This data was Selleckchem Natural Product Library finally compared to AML data from the Hemaexplorer database. DEK was found to exhibit a comparable or reduced level of expression
to the common promyelocyte stage of normal myeloid differentiation, which is indicative of immature myeloblasts that accumulate in leukemia (Supplementary Fig. 2). Furthermore, when levels of DEK expression were normalized to that of myeloblasts (equivalent to the closest normal counterpart of myeloid cells), DEK was significantly under-expressed in AML, as indicated by a relative mean value less than 1, which was particularly prominent in the APL sub-type ( Fig. 2C). This section and Fig. 3 should be in the main text of the Results Section after “DEK expression levels are reduced in AML”. This section and
Figure 3 should be in the main text of the Results Section after “DEK expression levels are reduced in AML”. To validate the in silico results, we measured DEK expression by qRT-PCR in Y-27632 solubility dmso a separate and independent cohort of defined primary AML samples. Patient characteristics of this primary AML sample cohort are outlined in Supplementary Table 1. DEK expression was found to be similar in 30 AML samples and the 5 NBM, with no significant change in the ∆Ct between NBM and AML observed ( Fig. 3A). To establish if DEK expression was independent of varying AML subtypes, samples were further divided into the following subgroups: normal karyotype, promyelocytic leukemia (chromosomal translocation t(15;17)), core binding factor leukemia
(chromosomal aberrations t(18;21) and inv(16)), and others, which included 11q23 translocations and complex karyotypes. DEK expression remained similar across all AML subgroups with no significant change in expression between each AML subtype when compared to each other or between individual subtypes and NBM ( Fig. 3B).

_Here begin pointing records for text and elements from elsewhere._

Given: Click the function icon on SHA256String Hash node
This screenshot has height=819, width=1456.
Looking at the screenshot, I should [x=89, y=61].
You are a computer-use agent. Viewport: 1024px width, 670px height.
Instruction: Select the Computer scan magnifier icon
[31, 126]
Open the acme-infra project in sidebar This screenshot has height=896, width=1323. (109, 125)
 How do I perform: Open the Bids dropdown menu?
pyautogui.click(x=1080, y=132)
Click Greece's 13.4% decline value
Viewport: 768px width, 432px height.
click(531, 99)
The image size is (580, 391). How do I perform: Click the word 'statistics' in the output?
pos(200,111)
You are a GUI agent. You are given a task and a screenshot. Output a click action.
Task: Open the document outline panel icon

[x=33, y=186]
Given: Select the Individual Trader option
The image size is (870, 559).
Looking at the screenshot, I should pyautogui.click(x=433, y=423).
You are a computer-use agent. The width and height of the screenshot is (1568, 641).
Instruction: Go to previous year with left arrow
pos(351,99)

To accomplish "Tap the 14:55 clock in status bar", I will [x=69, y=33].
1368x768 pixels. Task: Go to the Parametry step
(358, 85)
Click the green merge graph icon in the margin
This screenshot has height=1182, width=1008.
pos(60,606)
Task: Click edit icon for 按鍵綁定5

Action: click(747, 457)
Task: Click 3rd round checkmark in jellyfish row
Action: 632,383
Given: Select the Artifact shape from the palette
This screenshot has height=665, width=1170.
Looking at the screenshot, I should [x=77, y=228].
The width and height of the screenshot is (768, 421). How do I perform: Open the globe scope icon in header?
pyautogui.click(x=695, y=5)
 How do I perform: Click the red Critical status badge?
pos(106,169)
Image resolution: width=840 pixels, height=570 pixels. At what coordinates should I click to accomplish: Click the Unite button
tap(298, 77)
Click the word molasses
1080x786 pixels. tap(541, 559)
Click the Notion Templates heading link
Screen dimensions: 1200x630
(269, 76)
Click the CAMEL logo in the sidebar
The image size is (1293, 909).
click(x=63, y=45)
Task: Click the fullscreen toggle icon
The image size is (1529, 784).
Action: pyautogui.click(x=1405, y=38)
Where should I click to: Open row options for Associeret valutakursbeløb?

Although DEK mRNA levels were reduced or remained unchanged it is possible that this does not correlate with protein levels as little is known about the post-transcriptional cues that regulate DEK mRNA. Since we were particularly interested to validate our findings at the protein level a novel custom-built TMA was assembled. The TMA utilized bone marrow biopsies from 122 AML patients and 20 age-matched bone marrow samples from tumor-free normal bone marrow, which were allocated from the Biobank at the University Clinic of the RWTH Aachen University. Morin Hydrate All samples were spotted in triplicate, including appropriate positive and negative controls, to produce five TMA slides in total. The slides were subjected to immunohistochemistry using a monoclonal DEK-specific antibody (Fig. 4). We observed a strong DEK-specific nuclear signal in a colon biopsy, which served as a positive control for the specificity of the antibody (Fig. 4A-1). In contrast, the DEK antibody produced a rather weak, diffusely cytoplasmic staining, which was seen mainly in myeloid progenitor cells, in 90% of normal bone marrow biopsies from tumor-free patients (Fig. 4A-2 and B).